Inside PokémonMaxRaids, the kindest community on the internet
A little while ago, I suddenly found myself caring about Max Raid Battles in Pokémon Sword and Shield. Pokémon has a knack for this: you play, you finish the story and the afters, and for a while that’s it. But then a long weekend appears. A bit of time in lieu needs using up. You catch yourself thinking, actually, Why not finish the Pokédex? Why not get into competitive training? I’ll do it – . And down the rabbit hole you go.
The problem is, raids are important for doing those things in Sword and Shield – and raiding is not enormously fun. For one, much the same as the raids of Pokémon Go, when it comes to actually finding a proper group and coordinating a session, most of the work is left to communities outside of the game itself, the slack picked up by fans on Twitter, or reddit, or Discord. More than that, however, raids are time-consuming – when you’re in the raid itself, but more so when you’re actually trying to find something specific. (As I found out the hard way, amateurishly working through the ‘dex).
In other words then, raids might be a neat idea, designed in that typically Pokémon way to get fans playing together – but in that other typically Pokémon way, they’re no fun without the community’s help.
Enter: r/PokemonMaxRaids. At around 11,600 members, MaxRaids is on the smaller side by Pokémon subreddit standards – the main Sword and Shield one has 381,000, for instance – and on the surface it’s a fairly quiet place, too. New posts come at a rate of maybe one a day, mostly as brief, curiously jargon-heavy notes about a new raid being hosted, and on the surface, that’s about it. It’s a strange place. But there are clues, little and not-so-little breadcrumbs – a list of rules here, a 6000 word FAQ here, a Google Doc that leads to another guide-within-a-guide – and following them will lead you to the most incredible reward. The real community: a bustling, deeply inventive Discord server, designed not only to crack those built-in problems to raiding but make even the most impossibly small encounters possible.
But it’s also something else: a tolerant, respectful, deeply generous community that’s become, by gaming’s standards and those of the wider online world, borderline utopic.

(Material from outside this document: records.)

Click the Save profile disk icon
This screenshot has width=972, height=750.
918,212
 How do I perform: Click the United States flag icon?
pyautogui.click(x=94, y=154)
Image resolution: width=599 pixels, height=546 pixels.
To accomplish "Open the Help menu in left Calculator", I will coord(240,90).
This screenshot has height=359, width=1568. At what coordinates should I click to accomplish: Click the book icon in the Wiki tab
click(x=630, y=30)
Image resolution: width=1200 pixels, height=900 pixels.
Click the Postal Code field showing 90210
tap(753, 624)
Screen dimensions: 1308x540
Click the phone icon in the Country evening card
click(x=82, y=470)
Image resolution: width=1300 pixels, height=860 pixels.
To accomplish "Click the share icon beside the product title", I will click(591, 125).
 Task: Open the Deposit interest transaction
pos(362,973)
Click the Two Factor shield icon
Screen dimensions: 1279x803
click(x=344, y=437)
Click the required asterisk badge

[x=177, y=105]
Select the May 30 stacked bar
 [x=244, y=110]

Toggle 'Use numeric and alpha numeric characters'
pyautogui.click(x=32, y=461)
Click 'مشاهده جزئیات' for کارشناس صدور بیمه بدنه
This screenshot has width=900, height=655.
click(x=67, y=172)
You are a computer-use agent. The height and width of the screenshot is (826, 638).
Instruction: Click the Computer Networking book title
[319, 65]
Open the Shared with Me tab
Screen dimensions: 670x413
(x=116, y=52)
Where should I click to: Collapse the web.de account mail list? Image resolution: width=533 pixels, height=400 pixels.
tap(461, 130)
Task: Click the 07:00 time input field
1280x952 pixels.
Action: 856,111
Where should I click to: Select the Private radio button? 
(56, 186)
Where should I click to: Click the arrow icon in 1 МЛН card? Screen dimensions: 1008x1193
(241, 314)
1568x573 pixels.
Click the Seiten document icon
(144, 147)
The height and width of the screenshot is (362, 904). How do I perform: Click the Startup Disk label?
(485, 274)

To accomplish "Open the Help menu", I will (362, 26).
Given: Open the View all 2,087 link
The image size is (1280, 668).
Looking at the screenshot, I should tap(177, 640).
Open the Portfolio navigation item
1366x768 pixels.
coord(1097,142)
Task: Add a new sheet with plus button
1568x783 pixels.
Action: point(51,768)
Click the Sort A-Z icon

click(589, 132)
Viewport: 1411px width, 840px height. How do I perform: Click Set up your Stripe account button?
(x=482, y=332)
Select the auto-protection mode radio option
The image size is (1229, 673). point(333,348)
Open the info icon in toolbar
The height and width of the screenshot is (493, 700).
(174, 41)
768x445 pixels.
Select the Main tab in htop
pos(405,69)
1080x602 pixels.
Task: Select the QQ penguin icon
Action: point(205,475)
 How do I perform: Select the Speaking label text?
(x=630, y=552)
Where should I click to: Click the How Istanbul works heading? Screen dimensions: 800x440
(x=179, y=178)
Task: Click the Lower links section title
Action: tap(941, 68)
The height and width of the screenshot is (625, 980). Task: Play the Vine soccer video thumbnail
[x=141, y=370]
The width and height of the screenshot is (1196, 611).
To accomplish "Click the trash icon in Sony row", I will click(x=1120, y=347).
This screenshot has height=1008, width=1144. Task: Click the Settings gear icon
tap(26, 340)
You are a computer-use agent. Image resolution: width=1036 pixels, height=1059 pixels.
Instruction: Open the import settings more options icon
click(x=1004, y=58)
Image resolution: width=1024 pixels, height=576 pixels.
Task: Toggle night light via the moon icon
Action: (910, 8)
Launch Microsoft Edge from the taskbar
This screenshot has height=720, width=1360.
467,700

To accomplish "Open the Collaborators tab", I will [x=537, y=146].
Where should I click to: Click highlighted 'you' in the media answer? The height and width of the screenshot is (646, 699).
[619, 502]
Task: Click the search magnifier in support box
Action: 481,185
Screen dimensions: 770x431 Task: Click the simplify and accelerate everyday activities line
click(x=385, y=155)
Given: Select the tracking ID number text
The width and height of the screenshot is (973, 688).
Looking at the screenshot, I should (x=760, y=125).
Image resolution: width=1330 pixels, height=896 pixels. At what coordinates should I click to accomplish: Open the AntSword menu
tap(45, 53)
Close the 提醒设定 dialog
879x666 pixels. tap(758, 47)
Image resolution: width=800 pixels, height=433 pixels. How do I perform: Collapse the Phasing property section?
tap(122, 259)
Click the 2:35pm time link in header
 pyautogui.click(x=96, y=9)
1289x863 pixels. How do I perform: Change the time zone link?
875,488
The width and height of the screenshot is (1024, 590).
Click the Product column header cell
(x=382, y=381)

PokemonMaxRaids, or just MaxRaids, began in 2019, with one of the founding moderators, Kirzi, nabbing the subreddit name within minutes of the feature’s early June reveal. The expectation, Kirzi tells me via Discord message, alongside a fellow founding mod and good friend, Salti, was that it would remain relatively low-key, like r/FestivalPlaza and r/friendsafari, other subreddits for similarly niche Pokémon features that they’d managed in the past. For a short while it did: the sub was dormant until the games launched later in November, and things didn’t take off until a few months later in February 2020.